COMPITI:
[A] Nel testo sul referendum irlandese, con quale percentuale di voti l’Irlanda ha approvato il matrimonio egualitario?
[B] Prosegui il testo sul referendum irlandese a partire dalla sua ultima frase.

La vera sconfitta è l’odio.
È da un po’ che non scrivo e di cose ne son successe tante. In queste settimane mi è mancato lo stimolo, quel prurito alle mani che mi è tornato stasera, quando ho sentito che il cardinale Pietro Parolin ha definito le nozze gay approvate in Irlanda “una sconfitta per l’umanità”.
Bene, partiamo dall’inizio. Sabato 23 Maggio, tramite referendum popolare, l’Irlanda ha approvato il matrimonio egualitario, con il 62% dei voti. È stato il primo paese a legalizzare le nozze omosessuali tramite consultazione popolare, e la cosa più altisonante è che l’Irlanda è da sempre stata una nazione decisamente cattolica, dove fino a 20 anni fa l’omosessualità era ancora reato e dove ad oggi non esiste ancora una legge sull’aborto.
Cattolicissima Irlanda, dicevo… E allora perché questo stravolgimento? Perché questa perdita di fiducia nella Chiesa? Beh, sintetizzando molto, questo stravolgimento è stato dettato dagli innumerevoli scandali che hanno coinvolto i preti pedofili negli ultimi anni. Evidentemente gli irlandesi hanno deciso che, forse, la sconfitta dell’umanità stava più in un predicatore che si approfittava dei bambini, piuttosto che in due uomini o due donne che intendevano giurarsi amore eterno.

DATI FORNITI:

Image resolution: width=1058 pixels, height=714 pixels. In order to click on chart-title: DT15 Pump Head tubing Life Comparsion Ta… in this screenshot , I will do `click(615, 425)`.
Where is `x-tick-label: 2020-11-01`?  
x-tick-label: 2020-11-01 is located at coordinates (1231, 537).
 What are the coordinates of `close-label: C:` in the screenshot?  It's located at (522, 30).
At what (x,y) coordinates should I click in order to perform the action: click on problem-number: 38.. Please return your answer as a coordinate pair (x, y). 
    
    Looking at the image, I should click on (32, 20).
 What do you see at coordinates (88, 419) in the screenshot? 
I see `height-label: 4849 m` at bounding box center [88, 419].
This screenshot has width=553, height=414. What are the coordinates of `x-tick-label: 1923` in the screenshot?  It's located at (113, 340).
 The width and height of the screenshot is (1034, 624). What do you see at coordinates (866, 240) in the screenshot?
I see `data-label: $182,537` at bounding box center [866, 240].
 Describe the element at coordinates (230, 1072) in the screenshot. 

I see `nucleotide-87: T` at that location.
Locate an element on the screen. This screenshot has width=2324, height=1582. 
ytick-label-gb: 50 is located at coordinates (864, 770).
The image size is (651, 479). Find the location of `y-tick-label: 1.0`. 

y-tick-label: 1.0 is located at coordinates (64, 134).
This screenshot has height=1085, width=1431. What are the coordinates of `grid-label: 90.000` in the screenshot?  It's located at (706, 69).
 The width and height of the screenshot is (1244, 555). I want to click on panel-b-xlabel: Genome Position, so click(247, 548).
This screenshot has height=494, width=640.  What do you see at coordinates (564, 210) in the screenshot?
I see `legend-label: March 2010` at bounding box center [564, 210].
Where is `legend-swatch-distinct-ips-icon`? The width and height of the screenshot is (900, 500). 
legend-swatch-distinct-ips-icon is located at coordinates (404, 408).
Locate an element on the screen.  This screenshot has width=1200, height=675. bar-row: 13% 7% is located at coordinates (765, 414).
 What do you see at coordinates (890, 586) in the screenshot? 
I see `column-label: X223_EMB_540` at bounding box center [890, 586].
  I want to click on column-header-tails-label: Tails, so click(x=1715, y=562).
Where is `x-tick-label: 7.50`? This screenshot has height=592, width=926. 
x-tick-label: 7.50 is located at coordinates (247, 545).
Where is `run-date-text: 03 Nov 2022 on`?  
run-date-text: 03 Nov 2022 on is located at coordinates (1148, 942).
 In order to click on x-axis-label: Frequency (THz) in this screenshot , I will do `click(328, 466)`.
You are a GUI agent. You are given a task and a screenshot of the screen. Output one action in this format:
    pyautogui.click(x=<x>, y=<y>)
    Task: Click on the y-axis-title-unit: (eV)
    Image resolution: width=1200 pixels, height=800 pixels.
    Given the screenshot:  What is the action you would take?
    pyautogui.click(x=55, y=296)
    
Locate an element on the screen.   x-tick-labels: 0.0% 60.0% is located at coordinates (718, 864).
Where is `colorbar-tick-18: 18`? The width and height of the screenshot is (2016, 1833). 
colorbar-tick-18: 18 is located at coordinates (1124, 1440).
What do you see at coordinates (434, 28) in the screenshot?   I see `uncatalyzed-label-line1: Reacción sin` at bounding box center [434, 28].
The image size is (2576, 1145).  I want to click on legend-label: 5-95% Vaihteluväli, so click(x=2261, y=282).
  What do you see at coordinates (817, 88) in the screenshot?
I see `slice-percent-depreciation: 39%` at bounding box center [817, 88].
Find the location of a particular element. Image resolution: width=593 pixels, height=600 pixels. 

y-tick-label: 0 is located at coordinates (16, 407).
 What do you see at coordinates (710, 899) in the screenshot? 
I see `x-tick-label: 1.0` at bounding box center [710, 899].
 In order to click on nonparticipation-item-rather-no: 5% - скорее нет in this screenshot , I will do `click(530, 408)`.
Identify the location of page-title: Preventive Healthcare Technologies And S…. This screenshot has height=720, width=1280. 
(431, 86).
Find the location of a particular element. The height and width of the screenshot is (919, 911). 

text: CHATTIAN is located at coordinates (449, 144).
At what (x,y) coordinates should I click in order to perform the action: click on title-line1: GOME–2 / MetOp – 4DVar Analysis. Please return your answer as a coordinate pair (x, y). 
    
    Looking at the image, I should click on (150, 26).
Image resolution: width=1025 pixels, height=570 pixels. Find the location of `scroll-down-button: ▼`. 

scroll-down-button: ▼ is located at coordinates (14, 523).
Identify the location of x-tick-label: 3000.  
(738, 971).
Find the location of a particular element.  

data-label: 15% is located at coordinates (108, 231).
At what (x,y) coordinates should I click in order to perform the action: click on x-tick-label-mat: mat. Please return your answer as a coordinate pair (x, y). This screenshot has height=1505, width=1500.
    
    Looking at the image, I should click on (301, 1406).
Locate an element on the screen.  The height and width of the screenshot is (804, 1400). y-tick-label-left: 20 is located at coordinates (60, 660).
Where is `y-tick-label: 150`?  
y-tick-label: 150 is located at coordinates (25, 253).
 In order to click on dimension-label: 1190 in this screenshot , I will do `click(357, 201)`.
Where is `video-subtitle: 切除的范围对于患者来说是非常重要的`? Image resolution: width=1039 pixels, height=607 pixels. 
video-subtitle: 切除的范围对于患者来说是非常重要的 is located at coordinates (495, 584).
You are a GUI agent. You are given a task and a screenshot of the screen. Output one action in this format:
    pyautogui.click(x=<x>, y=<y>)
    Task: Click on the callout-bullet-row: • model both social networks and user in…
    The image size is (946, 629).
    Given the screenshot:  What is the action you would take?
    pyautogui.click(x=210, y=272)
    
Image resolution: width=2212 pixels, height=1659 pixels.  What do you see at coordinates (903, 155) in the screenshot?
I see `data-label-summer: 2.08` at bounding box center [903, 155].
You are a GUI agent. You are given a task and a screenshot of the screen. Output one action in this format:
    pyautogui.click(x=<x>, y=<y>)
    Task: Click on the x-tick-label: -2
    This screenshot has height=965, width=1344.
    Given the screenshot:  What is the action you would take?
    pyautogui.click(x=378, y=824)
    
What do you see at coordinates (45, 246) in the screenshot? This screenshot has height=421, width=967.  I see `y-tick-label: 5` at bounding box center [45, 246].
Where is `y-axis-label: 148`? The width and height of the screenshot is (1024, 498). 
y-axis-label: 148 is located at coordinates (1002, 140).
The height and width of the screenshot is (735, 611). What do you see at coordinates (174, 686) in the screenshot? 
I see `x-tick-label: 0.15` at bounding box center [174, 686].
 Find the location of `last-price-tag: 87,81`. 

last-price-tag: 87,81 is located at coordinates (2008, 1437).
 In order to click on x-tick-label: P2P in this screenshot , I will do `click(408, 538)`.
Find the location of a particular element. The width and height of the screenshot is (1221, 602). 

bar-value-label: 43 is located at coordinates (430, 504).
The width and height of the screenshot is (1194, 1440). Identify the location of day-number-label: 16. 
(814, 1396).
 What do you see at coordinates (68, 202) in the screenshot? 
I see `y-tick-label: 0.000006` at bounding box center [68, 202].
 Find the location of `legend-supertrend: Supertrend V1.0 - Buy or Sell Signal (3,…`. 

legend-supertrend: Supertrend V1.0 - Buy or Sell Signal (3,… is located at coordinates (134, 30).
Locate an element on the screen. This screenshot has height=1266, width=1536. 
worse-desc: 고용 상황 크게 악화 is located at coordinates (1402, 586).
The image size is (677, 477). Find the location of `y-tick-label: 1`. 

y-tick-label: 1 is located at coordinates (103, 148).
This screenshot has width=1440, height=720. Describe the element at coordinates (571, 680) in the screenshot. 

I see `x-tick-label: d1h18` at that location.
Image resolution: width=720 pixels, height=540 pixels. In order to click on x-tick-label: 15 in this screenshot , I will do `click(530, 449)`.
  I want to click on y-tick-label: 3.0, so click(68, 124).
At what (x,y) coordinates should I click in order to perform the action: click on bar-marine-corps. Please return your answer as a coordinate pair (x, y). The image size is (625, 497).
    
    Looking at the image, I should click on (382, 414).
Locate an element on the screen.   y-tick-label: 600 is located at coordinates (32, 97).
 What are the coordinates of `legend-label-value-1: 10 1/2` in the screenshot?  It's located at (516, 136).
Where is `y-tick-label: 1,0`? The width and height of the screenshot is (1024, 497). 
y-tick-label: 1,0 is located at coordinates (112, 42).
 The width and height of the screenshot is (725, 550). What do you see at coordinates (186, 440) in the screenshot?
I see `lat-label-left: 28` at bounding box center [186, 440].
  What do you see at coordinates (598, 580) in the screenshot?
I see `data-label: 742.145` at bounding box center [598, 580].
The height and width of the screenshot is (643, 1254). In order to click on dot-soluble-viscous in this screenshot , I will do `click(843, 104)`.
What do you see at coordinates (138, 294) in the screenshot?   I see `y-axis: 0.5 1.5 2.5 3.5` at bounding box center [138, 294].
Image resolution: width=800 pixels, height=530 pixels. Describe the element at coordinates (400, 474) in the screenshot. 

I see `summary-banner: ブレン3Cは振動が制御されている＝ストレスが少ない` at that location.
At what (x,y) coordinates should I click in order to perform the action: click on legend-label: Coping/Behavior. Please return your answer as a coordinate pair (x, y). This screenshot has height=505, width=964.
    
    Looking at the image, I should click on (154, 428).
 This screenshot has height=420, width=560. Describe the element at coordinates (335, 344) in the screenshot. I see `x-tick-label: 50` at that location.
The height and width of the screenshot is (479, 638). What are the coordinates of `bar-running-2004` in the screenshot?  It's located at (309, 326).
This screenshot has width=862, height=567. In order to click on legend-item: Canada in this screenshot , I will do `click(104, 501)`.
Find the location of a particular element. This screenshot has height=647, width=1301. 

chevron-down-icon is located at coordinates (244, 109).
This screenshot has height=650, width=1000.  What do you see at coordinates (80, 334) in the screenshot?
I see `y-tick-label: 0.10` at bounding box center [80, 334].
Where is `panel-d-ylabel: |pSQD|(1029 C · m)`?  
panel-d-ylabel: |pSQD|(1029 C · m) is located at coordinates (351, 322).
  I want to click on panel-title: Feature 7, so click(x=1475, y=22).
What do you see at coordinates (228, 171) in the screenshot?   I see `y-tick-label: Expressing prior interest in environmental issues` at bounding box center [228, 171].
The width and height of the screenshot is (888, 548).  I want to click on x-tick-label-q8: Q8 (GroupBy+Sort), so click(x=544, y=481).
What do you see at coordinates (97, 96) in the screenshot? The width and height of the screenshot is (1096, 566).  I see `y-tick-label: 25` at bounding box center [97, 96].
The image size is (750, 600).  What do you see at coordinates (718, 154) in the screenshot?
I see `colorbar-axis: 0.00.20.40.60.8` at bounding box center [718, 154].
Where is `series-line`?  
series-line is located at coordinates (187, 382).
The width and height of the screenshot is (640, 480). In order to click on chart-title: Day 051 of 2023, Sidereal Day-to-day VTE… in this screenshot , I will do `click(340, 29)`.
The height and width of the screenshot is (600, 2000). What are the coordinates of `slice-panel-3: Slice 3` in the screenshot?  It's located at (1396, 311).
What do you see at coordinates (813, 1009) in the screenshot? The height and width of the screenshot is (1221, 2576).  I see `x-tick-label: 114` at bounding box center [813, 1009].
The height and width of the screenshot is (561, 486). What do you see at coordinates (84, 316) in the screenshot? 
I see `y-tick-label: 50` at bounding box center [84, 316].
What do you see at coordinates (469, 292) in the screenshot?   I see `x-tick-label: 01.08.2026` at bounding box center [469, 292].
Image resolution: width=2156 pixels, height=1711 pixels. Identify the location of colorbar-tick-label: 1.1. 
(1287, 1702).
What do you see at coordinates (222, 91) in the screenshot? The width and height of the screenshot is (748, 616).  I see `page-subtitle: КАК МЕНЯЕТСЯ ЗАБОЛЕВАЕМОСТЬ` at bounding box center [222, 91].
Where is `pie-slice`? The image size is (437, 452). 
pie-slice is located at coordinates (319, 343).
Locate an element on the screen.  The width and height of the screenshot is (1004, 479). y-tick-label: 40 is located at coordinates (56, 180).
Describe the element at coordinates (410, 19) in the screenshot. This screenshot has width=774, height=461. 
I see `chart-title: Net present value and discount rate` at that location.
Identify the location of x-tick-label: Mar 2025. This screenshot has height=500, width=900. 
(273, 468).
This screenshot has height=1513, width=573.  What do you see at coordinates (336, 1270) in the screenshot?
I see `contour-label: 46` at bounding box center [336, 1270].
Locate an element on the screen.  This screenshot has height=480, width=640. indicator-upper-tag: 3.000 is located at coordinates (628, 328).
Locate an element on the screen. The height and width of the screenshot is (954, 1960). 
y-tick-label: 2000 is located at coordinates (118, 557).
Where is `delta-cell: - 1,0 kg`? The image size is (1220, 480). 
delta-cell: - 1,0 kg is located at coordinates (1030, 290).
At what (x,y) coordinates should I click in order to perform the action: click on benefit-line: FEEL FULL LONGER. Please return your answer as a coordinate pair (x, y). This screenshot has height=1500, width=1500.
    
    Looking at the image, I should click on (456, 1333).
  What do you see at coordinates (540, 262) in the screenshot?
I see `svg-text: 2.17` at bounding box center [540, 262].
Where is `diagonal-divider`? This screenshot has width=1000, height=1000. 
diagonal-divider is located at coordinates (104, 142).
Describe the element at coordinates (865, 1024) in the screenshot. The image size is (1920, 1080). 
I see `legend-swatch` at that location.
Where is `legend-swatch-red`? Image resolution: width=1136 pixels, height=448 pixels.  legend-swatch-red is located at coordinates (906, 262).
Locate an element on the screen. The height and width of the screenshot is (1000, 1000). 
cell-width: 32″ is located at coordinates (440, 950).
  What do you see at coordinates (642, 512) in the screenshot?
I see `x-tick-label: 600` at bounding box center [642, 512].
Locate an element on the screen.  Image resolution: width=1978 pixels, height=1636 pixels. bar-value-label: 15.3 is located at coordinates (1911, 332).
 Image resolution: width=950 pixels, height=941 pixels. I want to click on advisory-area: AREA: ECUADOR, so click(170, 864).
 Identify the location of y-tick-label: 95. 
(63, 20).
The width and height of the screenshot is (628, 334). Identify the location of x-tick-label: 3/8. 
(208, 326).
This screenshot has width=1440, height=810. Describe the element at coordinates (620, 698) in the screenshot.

SOLUZIONI:
[A] Con il 62% dei voti.

[B]
Senza considerare le altre innumerevoli notizie che scorrono tra i social network e i telegiornali, notizie che vedono gente accoltellata per una partita di calcio; notizie che vedono un ragazzo morto perché l’ultima frontiera del divertimento è quella di defecare fuori dalla finestra; notizie che vedono un uomo morto da 7 anni ritrovato in casa dagli agenti della riscossione, perché nessuno se ne era mai accorto; notizie che vedono un coglione (pardon) qualunque come Andrea Diprè macinare soldi su soldi e sfruttare impunito una ragazza incapace di prendere una posizione. Notizie che vedono ancora l’Europa litigare sulla pelle dei migranti, che tra poco ricominceranno a morire nei nostri mari. Notizie che vedono la Grecia e tutti i suoi abitanti immersi in un baratro senza fine.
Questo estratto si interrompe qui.